Background: During inflammation, leukocytes are captured by the selectin family of adhesion receptors lining blood vessels to facilitate exit from the bloodstream. E-selectin is upregulated on stimulated endothelial cells and binds to several ligands on the surface of leukocytes. Selectin:ligand interactions are mediated in part by the interaction between the lectin domain and Sialyl-Lewis x (sLe(x)), a tetrasaccharide common to selectin ligands. There is a high degree of homology between selectins of various species: about 72 and 60 % in the lectin and EGF domains, respectively. In this study, molecular dynamics, docking, and steered molecular dynamics simulations were used to compare the binding and dissociation mechanisms of sLe(x) with mouse and human E-selectin. First, a mouse E-selectin homology model was generated using the human E-selectin crystal structure as a template.

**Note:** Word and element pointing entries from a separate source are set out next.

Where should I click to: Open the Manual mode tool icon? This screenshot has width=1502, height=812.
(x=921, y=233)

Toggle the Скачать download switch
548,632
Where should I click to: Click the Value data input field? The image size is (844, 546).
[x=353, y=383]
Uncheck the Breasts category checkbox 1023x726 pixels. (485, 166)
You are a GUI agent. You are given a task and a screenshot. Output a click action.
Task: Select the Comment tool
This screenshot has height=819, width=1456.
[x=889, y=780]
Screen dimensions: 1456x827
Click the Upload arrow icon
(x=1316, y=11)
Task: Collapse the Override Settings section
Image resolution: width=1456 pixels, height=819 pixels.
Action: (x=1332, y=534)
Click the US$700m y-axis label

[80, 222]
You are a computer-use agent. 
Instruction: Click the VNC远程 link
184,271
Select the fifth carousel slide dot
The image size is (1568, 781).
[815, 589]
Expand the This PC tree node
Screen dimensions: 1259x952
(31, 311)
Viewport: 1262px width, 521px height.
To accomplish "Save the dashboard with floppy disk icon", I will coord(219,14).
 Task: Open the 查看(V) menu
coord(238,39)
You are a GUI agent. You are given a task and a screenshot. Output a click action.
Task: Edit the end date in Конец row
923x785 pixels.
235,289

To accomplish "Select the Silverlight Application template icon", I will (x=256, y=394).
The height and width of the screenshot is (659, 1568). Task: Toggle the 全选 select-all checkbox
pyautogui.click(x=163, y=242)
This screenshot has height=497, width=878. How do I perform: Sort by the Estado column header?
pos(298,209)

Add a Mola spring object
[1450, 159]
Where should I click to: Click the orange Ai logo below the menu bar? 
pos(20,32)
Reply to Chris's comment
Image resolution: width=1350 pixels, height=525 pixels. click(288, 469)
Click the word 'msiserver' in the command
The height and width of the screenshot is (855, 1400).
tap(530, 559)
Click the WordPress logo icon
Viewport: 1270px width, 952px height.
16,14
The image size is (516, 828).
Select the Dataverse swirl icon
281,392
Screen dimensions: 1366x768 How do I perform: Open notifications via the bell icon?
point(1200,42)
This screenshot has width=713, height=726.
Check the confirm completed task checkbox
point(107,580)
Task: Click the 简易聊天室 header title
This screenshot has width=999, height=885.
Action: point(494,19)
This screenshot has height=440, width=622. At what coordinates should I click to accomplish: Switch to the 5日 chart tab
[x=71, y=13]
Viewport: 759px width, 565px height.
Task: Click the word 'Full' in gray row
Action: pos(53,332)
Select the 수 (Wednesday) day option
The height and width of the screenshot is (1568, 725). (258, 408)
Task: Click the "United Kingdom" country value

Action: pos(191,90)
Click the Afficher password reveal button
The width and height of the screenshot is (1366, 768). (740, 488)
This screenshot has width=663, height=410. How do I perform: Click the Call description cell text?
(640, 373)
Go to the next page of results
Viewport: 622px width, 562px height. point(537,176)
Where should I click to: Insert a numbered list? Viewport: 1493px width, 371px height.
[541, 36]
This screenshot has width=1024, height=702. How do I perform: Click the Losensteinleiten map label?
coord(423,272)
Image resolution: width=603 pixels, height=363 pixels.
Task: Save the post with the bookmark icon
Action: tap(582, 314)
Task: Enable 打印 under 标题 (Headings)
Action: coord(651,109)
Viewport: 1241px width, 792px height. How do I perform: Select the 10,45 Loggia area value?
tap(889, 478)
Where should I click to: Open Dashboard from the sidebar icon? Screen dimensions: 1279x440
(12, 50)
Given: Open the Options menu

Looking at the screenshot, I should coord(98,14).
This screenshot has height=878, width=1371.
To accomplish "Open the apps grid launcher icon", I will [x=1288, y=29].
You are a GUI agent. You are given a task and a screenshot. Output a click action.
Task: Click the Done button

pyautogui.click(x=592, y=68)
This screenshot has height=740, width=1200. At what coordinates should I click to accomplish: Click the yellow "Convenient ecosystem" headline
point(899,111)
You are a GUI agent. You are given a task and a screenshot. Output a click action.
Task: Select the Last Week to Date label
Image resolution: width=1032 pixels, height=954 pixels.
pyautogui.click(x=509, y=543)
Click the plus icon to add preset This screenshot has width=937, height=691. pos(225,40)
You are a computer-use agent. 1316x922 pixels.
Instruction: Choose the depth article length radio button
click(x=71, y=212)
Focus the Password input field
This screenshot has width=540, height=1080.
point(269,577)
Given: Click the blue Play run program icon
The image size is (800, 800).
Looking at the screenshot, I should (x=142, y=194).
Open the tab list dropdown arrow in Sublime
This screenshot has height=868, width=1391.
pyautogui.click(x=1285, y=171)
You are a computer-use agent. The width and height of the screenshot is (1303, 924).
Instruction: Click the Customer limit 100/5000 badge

Results: Mouse E-selectin was found to have a greater interdomain angle, which has been previously shown to correlate with stronger binding among selectins. sLe(x) was docked onto human and mouse E-selectin, and the mouse complex was found to have a higher free energy of binding and a lower dissociation constant, suggesting stronger binding. The mouse complex had higher flexibility in a few key residues. Finally, steered molecular dynamics was used to dissociate the complexes at force loading rates of 2000-5000 pm/ps(2). The mouse complex took longer to dissociate at every force loading rate and the difference was statistically significant at 3000 pm/ps(2). When sLe(x)-coated microspheres were perfused through microtubes coated with human or mouse E-selectin, the particles rolled more slowly on mouse E-selectin.
Conclusions: Both molecular dynamics simulations and microsphere adhesion experiments show that mouse E-selectin protein binds more strongly to sialyl Lewis x ligand than human E-selectin. This difference was explained by a greater interdomain angle for mouse E-selectin, and greater flexibility in key residues. Future work could introduce similar amino acid substitutions into the human E-selectin sequence to further modulate adhesion behavior.
Keywords: Cell adhesion; Docking; E-selectin; Molecular dynamics; Receptor; Steered molecular dynamics.